Tratto dal romanzo di Cain – che ispirò Visconti, Ivo van Hove dirige una compagnia di attori straordinari, uno spettacolo tecnicamente ineccepibile, ma a cui manca forse l’urgenza espressiva dell’originale. Jude Law bravissimo, ma forse troppo sofisticato per la parte di Gino
Ivo van Hove, tra i più interessanti registi in circolazione, è assai noto per le sue ristrutturazioni di vecchi film, con coraggiose transizioni dalle due alle tre dimensioni: dal non luogo dello schermo alla concretezza live di un palcoscenico. E la sua ultima meta(media)morfosi è ancora dedicata a Luchino Visconti, che del resto ha passato una vita intera tra le intersezioni e le penombre di cinema e teatro, senza mai poter né voler scegliere.
Dopo gli adattamenti di van Hove di Rocco e i suoi fratelli, storia di migranti di ieri che sanno parlare delle integrazioni di oggi, dei decadentismi politici e artistici de La caduta degli dei e Ludwig, stavolta è toccato al primo film di Visconti: Ossessione, sorgente inesauribile dal 1943 di ogni neorealismo futuro, tratto dal romanzo di James Cain, Il postino suona sempre due volte – non accreditato nel film – in anticipo di tre anni sulla versione americana con Lana Turner e John Garfield.
In Italia Ossessione si reggeva sui labirinti di passioni tra Clara Calamai e Massimo Girotti: lei conturbante oggetto del desiderio già da La cena delle beffe di Alessandro Blasetti, con uno dei primi seni nudi del cinema italiano, lui divo in canottiera quasi dieci anni prima di Brando-Kowalski. Adulterio con conseguente omicidio, poi morte accidentale alle soglie di una vita nuova, che blocca la fuga esistenziale dei due amanti tra le strade di provincia tra l’Emilia e l’Adriatico.
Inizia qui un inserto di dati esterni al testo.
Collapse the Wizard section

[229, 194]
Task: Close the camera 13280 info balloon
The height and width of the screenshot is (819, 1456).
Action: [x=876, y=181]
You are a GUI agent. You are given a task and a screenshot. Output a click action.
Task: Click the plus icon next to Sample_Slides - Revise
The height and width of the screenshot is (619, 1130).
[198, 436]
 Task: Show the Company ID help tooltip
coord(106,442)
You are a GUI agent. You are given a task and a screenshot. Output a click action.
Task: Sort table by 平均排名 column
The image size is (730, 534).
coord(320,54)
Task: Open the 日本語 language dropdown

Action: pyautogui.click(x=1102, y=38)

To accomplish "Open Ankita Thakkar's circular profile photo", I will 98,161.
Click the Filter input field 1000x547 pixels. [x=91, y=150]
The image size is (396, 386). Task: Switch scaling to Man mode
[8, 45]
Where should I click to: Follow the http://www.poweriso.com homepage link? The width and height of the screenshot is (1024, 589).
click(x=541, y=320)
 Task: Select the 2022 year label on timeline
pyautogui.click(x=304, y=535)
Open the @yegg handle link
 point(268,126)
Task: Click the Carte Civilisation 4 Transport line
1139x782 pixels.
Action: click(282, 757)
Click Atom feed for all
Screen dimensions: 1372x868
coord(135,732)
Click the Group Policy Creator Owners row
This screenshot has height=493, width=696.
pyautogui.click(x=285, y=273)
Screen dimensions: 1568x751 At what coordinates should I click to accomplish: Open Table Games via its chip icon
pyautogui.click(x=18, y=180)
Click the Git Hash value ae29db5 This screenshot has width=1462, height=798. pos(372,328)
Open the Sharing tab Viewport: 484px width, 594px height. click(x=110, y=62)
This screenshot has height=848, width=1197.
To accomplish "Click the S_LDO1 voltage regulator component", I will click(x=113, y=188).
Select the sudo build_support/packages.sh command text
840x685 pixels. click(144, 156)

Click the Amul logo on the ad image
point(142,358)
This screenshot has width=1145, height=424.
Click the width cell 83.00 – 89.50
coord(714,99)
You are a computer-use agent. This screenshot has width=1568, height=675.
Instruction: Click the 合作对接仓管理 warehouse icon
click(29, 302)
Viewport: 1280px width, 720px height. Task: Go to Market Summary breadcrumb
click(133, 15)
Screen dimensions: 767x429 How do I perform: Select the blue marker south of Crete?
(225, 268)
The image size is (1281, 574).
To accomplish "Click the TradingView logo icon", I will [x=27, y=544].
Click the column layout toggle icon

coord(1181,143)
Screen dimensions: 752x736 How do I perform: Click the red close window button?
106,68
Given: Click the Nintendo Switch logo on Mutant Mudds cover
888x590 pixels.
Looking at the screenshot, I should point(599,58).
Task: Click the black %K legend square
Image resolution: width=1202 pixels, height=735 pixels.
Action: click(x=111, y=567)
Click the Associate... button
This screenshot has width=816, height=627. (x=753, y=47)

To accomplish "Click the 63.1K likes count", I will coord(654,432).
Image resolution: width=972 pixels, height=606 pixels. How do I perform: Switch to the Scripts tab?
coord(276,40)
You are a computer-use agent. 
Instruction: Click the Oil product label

Un canto primordiale di amore e morte, che van Hove ha voluto rendere universale sul palcoscenico del Barbican Centre di Londra – fino al 20 maggio -, togliendo i riferimenti all’Italia come contesto sociale e culturale, fatta eccezione per qualche misura di Verdi. Obsession diventa così uno studio sugli invarianti dell’istinto che tendono al tragico, con i personaggi che smettono di occuparsi di ciò che è bene e male per gettarsi nel ring delle passioni fino alla dissoluzione.
Divo tra i divi in scena, due volte candidato all’Oscar, già apprezzato attore scespiriano – pochi anni fa Henry V al Noel Coward Theatre –, di ritorno dall’eccentrica santità di cui l’ha investito Paolo Sorrentino in The Young Pope, Jude Law recita la parte di Gino Costa. Senz’altro magnifica presenza in scena, ma discreta, dal tono sempre sofisticato: fin troppo per una parte sensuale come questa. E nonostante le frequenti allusioni sessuali, amplificate da maxi proiezioni tutte intorno alla scena, i momenti più significativi tra i due amanti sono proprio quelli in cui Law si sdraia sul palco, immobile come un manichino, con la magnifica Halina Reijn che cerca di riaccendergli il desiderio.
Compagnia di attori straordinari, spettacolo tecnicamente ineccepibile, ma a cui manca forse l’urgenza espressiva dell’originale. Nella splendida scena unica di Jan Versweyveld, con un motore sospeso al centro come un totem, che diventa fonte di ogni violenza rigurgitando un olio nerastro, la vicenda riprende forma soltanto nei contorni, mossa dal regista con sguardo freddo e distante, senza una direzione precisa politica, psicologica o simbolica. Eppure sono tanti i dettagli preziosi sparsi nello spettacolo: basta una manica che scivola lungo un braccio mentre gli attori si stringono e subito il pubblico viene catturato tra le maglie di un’intimità altrui, su cui forse van Hove avrebbe potuto lavorare di più.